Additionally, the DOE may perform a Critical Review if the DOE determines that further review is warranted after performing a Conformance Review. Pursuant to the Memorandum of Agreement, Review of Treasury Regulations under Executive Order (June 9, 2023), tax regulatory actions issued by the IRS are not subject to the requirements of section 6 of Executive Order 12866, as amended. The amendments made to the definition of a qualified section 45Q facility apply to facilities or equipment the construction of which begins after the date of enactment of the IRA (that is, after August 16, 2022). 9 All references to the DBA regulations throughout this Summary of Comments and Explanation of Revisions include updates to the DBA regulations published in a final rule on August 23, 2023 (88 FR 57526).
Generally, restricting analysis for the RFA to tax data prevents difficulties in reconciling the different analyses within a given regulation. Section 48C provides a credit for a qualified investment in a qualifying advanced energy project for that taxable year (section 48C Credit). The IRA added section 48C(e) to the Code, extending the section 48C Credit to provide an additional section 48C Credit future value of an ordinary annuity allocation of $10 billion. Generally, the credit amount for section 48C Credits allocated pursuant to section 48C(e) is equal to six percent of the basis of the eligible property. Under section 48C(e)(4), if a taxpayer satisfies the PWA Requirements in section 48C(e)(5) and (6) with respect to a qualifying advance energy project, then the credit amount determined under section 48C(a) is 30 percent.
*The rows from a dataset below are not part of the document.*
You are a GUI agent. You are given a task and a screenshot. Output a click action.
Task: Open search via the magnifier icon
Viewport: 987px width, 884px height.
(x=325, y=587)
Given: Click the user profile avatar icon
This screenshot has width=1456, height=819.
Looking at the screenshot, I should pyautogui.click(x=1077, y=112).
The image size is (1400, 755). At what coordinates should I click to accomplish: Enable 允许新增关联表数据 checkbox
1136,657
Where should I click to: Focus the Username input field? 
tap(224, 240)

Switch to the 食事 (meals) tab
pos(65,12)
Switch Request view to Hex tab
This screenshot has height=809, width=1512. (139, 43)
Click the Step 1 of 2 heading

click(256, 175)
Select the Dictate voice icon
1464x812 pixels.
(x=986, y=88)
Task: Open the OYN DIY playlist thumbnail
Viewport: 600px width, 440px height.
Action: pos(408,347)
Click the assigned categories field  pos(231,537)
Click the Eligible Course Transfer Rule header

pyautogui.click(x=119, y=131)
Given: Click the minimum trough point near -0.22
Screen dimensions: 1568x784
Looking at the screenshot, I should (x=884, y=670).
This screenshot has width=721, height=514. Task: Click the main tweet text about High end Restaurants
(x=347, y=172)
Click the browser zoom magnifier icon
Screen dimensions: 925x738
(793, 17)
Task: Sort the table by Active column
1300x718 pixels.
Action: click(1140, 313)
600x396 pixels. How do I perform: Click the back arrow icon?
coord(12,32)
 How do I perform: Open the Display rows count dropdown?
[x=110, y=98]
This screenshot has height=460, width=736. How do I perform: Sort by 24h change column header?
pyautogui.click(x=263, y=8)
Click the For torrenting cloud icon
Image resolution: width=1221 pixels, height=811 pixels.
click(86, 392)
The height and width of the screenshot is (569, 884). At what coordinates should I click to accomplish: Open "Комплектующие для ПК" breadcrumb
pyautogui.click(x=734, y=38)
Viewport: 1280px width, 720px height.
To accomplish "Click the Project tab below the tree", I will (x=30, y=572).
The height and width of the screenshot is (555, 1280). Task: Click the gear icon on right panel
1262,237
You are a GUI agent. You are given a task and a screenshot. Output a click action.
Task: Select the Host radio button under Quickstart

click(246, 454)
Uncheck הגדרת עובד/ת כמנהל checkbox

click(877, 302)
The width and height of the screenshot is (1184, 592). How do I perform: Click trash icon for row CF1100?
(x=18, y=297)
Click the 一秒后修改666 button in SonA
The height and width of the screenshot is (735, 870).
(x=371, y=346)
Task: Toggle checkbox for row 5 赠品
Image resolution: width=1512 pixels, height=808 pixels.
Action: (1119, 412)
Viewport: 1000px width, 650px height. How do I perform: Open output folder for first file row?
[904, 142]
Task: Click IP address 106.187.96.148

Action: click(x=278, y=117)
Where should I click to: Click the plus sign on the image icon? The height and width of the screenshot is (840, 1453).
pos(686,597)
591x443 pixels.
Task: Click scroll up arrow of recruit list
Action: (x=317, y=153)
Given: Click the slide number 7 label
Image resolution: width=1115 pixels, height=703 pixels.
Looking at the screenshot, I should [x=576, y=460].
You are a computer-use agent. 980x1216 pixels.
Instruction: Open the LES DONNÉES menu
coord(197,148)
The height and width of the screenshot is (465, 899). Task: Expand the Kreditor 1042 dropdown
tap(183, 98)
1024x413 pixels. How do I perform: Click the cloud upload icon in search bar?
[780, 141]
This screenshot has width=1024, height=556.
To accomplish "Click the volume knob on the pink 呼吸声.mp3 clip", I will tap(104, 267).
However, section 45(b)(7)(B)(iv) permits taxpayers to make correction and penalty payments up to 180 days after a final determination and remain eligible for the increased credit amount. These final regulations encourage the taxpayer to make correction payments sooner by waiving the penalty payment requirement if the taxpayer makes the required correction payment in a timely manner and meets additional requirements. Further, taxpayers may avoid some of the challenges in making correction payments, such as locating former employees, by addressing any failures immediately after discovering them.
For instance, a commenter suggested clarifying that proposed §1.45-7(c)(6)(ii) applies to both base penalty amounts and any enhanced penalty due to intentional disregard. Similarly, commenters requested clarifying the impact of using a PLA on any required correction payments. Commenters also asked for the final PWA rules to clarify that the agreed-upon wages under a PLA are prevailing wages for the purposes of PWA requirements.
Another commenter suggested that the use of subcontractor labor providers, such as labor brokers, should be explicitly discouraged because of the risk of fraud. This suggestion is overbroad and inconsistent with the plain language of section 45, which anticipates the use of contractors and subcontractors. Additional commenters proposed that the Treasury Department and the IRS clarify that workers who report PWA violations are protected by the anti-retaliation framework enacted under the Taxpayer First Act (26 U.S.C. 7623 et seq.) (TFA). Commenters emphasized that section 7623(d)(2)(A) also provides the right to file a complaint with the Secretary of Labor with respect to any reprisals and provides for a private right of action in district court in the event that the Secretary of Labor has not issued a final decision within 180 days of the filing of the complaint.